- [EXERCISE DATA]:

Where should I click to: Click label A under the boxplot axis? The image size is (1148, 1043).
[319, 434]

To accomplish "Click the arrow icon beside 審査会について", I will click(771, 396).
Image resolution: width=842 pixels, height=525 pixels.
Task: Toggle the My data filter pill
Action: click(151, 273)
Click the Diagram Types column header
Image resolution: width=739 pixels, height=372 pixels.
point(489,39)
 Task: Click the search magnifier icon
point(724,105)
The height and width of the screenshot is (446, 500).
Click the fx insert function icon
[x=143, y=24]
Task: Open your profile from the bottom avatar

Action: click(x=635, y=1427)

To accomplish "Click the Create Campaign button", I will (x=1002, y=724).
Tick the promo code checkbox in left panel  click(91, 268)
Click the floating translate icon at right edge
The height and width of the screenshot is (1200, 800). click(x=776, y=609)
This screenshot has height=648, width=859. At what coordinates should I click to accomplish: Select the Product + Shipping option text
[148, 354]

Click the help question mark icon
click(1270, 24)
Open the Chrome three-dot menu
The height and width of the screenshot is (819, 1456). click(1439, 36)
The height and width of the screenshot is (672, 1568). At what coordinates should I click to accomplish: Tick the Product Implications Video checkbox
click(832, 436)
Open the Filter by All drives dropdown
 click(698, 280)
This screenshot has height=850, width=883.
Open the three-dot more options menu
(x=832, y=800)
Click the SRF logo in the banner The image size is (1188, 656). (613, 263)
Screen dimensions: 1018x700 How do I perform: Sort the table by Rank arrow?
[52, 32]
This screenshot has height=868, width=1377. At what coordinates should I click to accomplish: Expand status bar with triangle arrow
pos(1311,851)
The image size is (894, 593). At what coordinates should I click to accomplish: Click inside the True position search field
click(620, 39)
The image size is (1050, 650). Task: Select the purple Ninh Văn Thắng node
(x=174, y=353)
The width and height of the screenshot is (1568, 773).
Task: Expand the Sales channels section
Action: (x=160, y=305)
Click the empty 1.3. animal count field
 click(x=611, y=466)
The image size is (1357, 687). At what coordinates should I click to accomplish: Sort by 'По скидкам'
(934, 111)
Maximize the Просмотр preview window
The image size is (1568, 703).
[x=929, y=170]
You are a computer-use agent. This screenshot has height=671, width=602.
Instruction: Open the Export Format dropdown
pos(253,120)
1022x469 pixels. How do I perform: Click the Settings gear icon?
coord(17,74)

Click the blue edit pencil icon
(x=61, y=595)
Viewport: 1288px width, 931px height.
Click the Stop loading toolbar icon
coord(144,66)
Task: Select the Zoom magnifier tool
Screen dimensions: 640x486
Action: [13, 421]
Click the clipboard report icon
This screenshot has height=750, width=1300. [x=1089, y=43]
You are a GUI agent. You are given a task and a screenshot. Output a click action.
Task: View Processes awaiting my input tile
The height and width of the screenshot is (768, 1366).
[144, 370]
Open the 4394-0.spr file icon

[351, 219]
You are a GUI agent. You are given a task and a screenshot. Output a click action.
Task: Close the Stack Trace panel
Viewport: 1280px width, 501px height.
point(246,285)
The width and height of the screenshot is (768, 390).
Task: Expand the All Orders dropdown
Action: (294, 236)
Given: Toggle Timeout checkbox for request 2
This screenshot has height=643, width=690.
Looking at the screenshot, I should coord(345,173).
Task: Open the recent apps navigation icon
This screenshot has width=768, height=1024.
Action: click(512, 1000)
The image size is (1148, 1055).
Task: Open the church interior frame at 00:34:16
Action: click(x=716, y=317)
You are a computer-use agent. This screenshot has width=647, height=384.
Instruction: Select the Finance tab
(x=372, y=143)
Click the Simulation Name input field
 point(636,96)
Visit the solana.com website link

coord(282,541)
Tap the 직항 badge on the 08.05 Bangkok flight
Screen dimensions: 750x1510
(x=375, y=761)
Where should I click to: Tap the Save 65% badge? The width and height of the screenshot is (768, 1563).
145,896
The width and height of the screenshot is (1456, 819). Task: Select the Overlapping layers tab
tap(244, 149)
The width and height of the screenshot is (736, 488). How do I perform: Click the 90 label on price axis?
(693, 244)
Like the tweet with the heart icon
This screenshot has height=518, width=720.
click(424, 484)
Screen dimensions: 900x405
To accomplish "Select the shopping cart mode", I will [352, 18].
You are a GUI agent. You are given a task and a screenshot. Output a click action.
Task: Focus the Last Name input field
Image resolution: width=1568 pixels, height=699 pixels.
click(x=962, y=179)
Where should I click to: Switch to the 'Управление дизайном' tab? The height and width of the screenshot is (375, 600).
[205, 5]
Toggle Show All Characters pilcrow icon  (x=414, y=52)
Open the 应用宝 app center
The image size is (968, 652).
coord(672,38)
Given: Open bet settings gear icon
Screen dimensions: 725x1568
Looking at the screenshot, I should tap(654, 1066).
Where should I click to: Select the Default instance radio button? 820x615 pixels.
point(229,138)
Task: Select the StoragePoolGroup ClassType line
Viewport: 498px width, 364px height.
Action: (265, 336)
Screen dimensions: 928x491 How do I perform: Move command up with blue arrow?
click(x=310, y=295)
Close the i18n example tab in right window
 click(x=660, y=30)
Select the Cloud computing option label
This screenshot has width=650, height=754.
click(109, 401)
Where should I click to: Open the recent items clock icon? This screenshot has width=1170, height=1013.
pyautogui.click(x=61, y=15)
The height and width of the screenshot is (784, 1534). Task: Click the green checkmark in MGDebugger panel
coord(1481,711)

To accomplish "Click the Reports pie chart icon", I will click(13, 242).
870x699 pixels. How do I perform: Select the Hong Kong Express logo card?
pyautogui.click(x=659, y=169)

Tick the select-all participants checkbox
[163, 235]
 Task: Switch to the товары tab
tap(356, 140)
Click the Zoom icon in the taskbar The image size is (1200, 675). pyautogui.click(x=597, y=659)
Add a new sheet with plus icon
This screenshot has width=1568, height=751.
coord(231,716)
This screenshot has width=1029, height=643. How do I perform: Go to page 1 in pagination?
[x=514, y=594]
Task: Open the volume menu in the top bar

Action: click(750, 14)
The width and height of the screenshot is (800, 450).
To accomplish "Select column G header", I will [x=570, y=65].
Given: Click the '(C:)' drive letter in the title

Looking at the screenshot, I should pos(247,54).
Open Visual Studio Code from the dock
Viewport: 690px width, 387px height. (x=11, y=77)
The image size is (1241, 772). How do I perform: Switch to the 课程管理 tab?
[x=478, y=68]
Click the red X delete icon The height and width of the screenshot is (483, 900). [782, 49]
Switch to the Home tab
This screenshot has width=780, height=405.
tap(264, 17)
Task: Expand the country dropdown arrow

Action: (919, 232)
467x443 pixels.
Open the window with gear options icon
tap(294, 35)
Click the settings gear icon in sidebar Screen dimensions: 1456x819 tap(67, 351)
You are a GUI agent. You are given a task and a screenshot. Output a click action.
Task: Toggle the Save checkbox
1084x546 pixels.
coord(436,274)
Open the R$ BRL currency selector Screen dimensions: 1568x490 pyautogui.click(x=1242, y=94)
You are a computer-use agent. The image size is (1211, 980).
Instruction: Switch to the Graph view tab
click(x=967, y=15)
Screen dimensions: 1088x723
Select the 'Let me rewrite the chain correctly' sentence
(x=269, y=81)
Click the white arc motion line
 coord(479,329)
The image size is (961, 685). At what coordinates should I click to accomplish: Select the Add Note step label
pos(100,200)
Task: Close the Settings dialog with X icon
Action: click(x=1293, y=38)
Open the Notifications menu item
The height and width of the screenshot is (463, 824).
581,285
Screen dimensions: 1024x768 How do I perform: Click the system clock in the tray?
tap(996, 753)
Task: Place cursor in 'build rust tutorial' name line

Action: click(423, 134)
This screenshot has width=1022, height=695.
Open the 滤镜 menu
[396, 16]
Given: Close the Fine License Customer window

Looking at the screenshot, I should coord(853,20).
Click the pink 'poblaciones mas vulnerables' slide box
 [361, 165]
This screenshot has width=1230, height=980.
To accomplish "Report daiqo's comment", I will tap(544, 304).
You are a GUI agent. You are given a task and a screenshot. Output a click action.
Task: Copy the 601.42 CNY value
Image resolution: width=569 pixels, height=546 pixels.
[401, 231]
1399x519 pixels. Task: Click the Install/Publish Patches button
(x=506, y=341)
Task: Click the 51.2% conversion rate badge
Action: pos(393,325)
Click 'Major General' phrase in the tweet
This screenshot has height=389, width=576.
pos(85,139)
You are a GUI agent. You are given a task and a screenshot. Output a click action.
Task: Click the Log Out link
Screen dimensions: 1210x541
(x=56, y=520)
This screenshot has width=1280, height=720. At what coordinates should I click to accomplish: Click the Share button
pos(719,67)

- [ACTIVITY]:
Look above for lines with the word "tweet" and copy them all.

- [SOLUTION FOR THIS EXERCISE]:
Like the tweet with the heart icon
Click 'Major General' phrase in the tweet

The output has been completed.